Agonizing in its empathic power, this dramatic device can valuably promote
ideological purposes, as the Japanese government of the late-nineteenth
century acknowledged when it conscripted playwrights and acting companies
into its service. The result: weeping audiences watched in understanding
anguish as, one after another in play after play, a larger-than-life hero
from the past killed his own son to save the child of his lord; drying their
tears, theatergoers vowed to offer an equal sacrifice for the sake of their
born-again nation.
Less neat but more attuned to multiple markets, Air Force One waffles.
Only the have-it-all ending can explain Limbaughland's characterization
of the film ---
which in fact espouses no political position beyond a Kristol-clear commitment
to policing the world --- as part of the Clinton liberal agenda. Nevertheless, the
implication is that real men don't eat crow, even to save their family.
In a Cabinet-level constitutional debate to decide whether the Vice President
should take charge as Acting President, the clinching argument holds that
the incapacity of the commander-in-chief is obvious: he has abandoned his
official role and is behaving as a husband and father.
Old themes, new trappings. Unlike the war flicks of the 1940s, this one
is full of chicks. I tended to identify with them, providing yet another
prism for their already diffracted images to pass through. There are only
five of them. Pause the flailing fists and flying bullets for a moment,
and take the time to meet them.
The Wife appears first in her public guise, as sexless as a Sicilian grandmother,
her hair pulled back in an ice-maiden French roll, dressed in funeral black
(to attend the ballet?). Once within the haven of her husband's airplane,
she literally lets her hair down and slips into something more comfortable.
She's a quiet one, saying almost nothing but smiling supportively or reassuringly,
as the situation requires.
The Daughter enters stage right, mugging for the press. Still young, she
is allotted more lines than her mother, notably a feisty speech to the head
hijacker and a role-reversing word of encouragement to her father as he
tries frantically to fly his large plane. She's her daddy's little girl,
complaining to him with great seriousness about being excluded from a visit
to a refugee camp. In response, he rather sweetly confesses --- as fathers often
do when their daughters ask for equal opportunities or equal rights --- that he was trying
to shelter her from the world's unpleasantness.

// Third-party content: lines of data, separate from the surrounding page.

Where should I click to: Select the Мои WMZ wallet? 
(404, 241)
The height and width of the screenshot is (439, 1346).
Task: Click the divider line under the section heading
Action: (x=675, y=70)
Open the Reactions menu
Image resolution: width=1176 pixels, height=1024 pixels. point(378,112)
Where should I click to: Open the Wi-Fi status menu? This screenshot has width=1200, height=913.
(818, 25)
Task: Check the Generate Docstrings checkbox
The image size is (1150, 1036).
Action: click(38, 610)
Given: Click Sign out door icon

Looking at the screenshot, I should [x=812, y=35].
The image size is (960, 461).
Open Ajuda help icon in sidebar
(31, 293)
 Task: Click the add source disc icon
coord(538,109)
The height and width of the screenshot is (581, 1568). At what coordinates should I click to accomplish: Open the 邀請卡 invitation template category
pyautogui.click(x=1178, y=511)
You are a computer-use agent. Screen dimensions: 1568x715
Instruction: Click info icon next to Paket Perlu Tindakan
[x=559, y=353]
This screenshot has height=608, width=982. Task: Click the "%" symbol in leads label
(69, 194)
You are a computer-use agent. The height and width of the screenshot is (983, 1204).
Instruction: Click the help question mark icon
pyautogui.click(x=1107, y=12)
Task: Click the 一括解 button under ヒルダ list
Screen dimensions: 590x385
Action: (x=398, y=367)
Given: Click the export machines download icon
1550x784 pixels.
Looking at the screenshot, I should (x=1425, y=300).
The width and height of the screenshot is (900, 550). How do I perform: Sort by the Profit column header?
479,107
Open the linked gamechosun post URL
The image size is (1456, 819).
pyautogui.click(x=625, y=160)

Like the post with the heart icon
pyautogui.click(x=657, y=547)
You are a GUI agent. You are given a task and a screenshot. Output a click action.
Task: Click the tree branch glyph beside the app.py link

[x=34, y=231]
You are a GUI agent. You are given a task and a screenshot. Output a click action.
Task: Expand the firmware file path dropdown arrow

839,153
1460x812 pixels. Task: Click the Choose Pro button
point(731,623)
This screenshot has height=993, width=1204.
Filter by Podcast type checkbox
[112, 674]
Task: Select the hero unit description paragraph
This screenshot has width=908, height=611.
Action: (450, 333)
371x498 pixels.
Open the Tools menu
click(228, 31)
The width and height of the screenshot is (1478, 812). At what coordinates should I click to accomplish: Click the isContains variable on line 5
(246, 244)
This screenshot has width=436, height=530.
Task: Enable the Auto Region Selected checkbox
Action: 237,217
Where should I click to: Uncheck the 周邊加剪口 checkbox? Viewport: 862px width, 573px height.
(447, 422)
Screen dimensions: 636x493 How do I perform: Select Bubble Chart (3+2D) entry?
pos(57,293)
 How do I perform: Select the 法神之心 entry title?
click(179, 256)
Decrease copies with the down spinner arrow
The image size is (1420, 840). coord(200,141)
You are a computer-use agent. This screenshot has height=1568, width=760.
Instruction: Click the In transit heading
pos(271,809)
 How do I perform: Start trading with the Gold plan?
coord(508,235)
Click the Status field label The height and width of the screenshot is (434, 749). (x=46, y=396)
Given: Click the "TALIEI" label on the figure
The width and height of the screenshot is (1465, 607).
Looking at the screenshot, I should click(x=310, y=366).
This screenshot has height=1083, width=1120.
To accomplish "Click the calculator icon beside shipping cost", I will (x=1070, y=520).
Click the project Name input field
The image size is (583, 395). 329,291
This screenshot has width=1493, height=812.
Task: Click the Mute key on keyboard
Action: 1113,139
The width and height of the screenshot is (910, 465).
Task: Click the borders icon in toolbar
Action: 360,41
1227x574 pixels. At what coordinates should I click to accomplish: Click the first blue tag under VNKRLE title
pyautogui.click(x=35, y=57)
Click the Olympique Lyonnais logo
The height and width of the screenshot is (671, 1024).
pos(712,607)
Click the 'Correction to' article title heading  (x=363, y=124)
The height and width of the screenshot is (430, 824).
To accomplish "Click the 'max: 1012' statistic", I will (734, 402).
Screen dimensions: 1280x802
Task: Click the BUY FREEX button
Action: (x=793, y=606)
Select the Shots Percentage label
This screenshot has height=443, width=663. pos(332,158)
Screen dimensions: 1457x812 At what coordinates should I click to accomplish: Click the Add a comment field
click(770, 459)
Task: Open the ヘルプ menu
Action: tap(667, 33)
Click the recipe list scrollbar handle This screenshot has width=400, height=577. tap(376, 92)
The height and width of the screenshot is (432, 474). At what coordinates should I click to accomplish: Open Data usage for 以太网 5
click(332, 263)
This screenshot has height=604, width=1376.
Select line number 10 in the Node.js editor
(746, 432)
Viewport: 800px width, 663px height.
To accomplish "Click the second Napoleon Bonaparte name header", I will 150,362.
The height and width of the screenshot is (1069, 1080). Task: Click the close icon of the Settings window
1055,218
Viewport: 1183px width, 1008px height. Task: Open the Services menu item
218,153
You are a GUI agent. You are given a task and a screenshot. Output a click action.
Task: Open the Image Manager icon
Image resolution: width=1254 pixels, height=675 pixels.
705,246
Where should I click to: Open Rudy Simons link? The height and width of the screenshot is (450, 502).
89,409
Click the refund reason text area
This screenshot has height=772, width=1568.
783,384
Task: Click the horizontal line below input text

The Chubby Little Office Worker, perhaps in a symbolic nod to female communication
skills, operates the fax machine at a crucial moment. An African American,
she is the adoring mammy who keeps the 1990s plantation running smoothly.
We last see her in midair, feet dangling, properly rewarded for faithful
service, as she parachutes to safety.
Even more embarrassing is the Young Career Woman, a kittenish press secretary
who diffidently ushers the disguised hijackers into the president's entourage.
Singled out for execution, the captors jam a pistol into her throat and
mock her niceness. She falls apart, filling her final minutes with feeble
whimpers. In contrast, the National Security Advisor, a suit, is awarded
a proper soldier's death, quick and clean.
But the greatest ignominy is reserved for the Vice President. Square-jawed,
wearing a severe gray suit, her stoic reserve remains unshaken despite the
ad feminam taunts of the hijackers and the dismissive power plays
of her colleagues. To her is given the most highly charged moment of the
film when, hearing of the President's deliverance, she picks up the sheet
of paper that would have made her Acting President and tears it to shreds.
Her relief is almost palpable: the real man is back where he belongs.
In this parallel world, illumined by reflections from thousands of defective
mirrors, women exist to be attacked or protected by the men around them,
thereby in either case reinforcing male superiority and their own inferiority.
It's time to smash the mirrors and replace them with clear glass. In the
coming millennium, white men are going to need all the help they can get.
And I, for one, have my hammer ready.